DO THIS: Can you copy out every one of the entries below word for word, leaving nothing out and changing nothing?

┄┄┄┄┄┄

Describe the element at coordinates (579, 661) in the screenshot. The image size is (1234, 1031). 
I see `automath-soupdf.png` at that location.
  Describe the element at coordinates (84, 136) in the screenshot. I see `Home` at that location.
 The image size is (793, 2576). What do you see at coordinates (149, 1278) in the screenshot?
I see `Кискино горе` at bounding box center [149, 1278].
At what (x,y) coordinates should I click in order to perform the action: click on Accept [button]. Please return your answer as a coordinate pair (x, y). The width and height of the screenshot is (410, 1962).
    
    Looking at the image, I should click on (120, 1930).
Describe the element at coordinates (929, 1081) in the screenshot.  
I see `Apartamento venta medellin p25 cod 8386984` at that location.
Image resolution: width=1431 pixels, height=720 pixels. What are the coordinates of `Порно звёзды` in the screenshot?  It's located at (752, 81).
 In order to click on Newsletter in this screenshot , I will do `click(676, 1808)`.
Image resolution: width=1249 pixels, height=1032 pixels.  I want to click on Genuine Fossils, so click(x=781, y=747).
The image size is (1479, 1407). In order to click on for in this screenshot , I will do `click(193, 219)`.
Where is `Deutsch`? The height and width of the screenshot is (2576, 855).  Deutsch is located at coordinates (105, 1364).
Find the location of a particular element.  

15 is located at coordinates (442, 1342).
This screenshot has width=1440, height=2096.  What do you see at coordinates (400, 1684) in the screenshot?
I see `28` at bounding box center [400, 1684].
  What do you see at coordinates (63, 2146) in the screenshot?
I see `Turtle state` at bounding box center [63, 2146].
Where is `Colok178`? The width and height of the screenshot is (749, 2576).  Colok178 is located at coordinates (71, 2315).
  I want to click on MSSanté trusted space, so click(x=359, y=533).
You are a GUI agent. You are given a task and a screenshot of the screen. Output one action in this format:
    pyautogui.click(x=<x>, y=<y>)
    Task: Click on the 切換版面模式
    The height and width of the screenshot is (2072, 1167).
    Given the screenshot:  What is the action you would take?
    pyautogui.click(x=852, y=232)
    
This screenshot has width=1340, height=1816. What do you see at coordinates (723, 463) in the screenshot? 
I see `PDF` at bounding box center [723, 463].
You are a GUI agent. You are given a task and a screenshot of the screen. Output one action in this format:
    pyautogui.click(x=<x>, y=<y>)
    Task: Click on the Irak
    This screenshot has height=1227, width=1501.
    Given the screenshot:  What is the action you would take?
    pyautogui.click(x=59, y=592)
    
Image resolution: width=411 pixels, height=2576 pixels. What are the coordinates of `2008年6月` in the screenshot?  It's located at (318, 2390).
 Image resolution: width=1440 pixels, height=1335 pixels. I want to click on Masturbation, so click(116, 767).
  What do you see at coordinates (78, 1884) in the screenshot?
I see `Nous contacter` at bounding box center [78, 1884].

┄┄┄┄┄┄

RESPONSE TO THIS EXERCISE:
Describe the element at coordinates (579, 661) in the screenshot. The image size is (1234, 1031). 
I see `automath-soupdf.png` at that location.
  Describe the element at coordinates (84, 136) in the screenshot. I see `Home` at that location.
 The image size is (793, 2576). What do you see at coordinates (149, 1278) in the screenshot?
I see `Кискино горе` at bounding box center [149, 1278].
At what (x,y) coordinates should I click in order to perform the action: click on Accept [button]. Please return your answer as a coordinate pair (x, y). The width and height of the screenshot is (410, 1962).
    
    Looking at the image, I should click on (120, 1930).
Describe the element at coordinates (929, 1081) in the screenshot.  
I see `Apartamento venta medellin p25 cod 8386984` at that location.
Image resolution: width=1431 pixels, height=720 pixels. What are the coordinates of `Порно звёзды` in the screenshot?  It's located at (752, 81).
 In order to click on Newsletter in this screenshot , I will do `click(676, 1808)`.
Image resolution: width=1249 pixels, height=1032 pixels.  I want to click on Genuine Fossils, so click(x=781, y=747).
The image size is (1479, 1407). In order to click on for in this screenshot , I will do `click(193, 219)`.
Where is `Deutsch`? The height and width of the screenshot is (2576, 855).  Deutsch is located at coordinates (105, 1364).
Find the location of a particular element.  

15 is located at coordinates (442, 1342).
This screenshot has width=1440, height=2096.  What do you see at coordinates (400, 1684) in the screenshot?
I see `28` at bounding box center [400, 1684].
  What do you see at coordinates (63, 2146) in the screenshot?
I see `Turtle state` at bounding box center [63, 2146].
Where is `Colok178`? The width and height of the screenshot is (749, 2576).  Colok178 is located at coordinates (71, 2315).
  I want to click on MSSanté trusted space, so click(x=359, y=533).
You are a GUI agent. You are given a task and a screenshot of the screen. Output one action in this format:
    pyautogui.click(x=<x>, y=<y>)
    Task: Click on the 切換版面模式
    The height and width of the screenshot is (2072, 1167).
    Given the screenshot:  What is the action you would take?
    pyautogui.click(x=852, y=232)
    
This screenshot has width=1340, height=1816. What do you see at coordinates (723, 463) in the screenshot? 
I see `PDF` at bounding box center [723, 463].
You are a GUI agent. You are given a task and a screenshot of the screen. Output one action in this format:
    pyautogui.click(x=<x>, y=<y>)
    Task: Click on the Irak
    This screenshot has height=1227, width=1501.
    Given the screenshot:  What is the action you would take?
    pyautogui.click(x=59, y=592)
    
Image resolution: width=411 pixels, height=2576 pixels. What are the coordinates of `2008年6月` in the screenshot?  It's located at (318, 2390).
 Image resolution: width=1440 pixels, height=1335 pixels. I want to click on Masturbation, so click(116, 767).
  What do you see at coordinates (78, 1884) in the screenshot?
I see `Nous contacter` at bounding box center [78, 1884].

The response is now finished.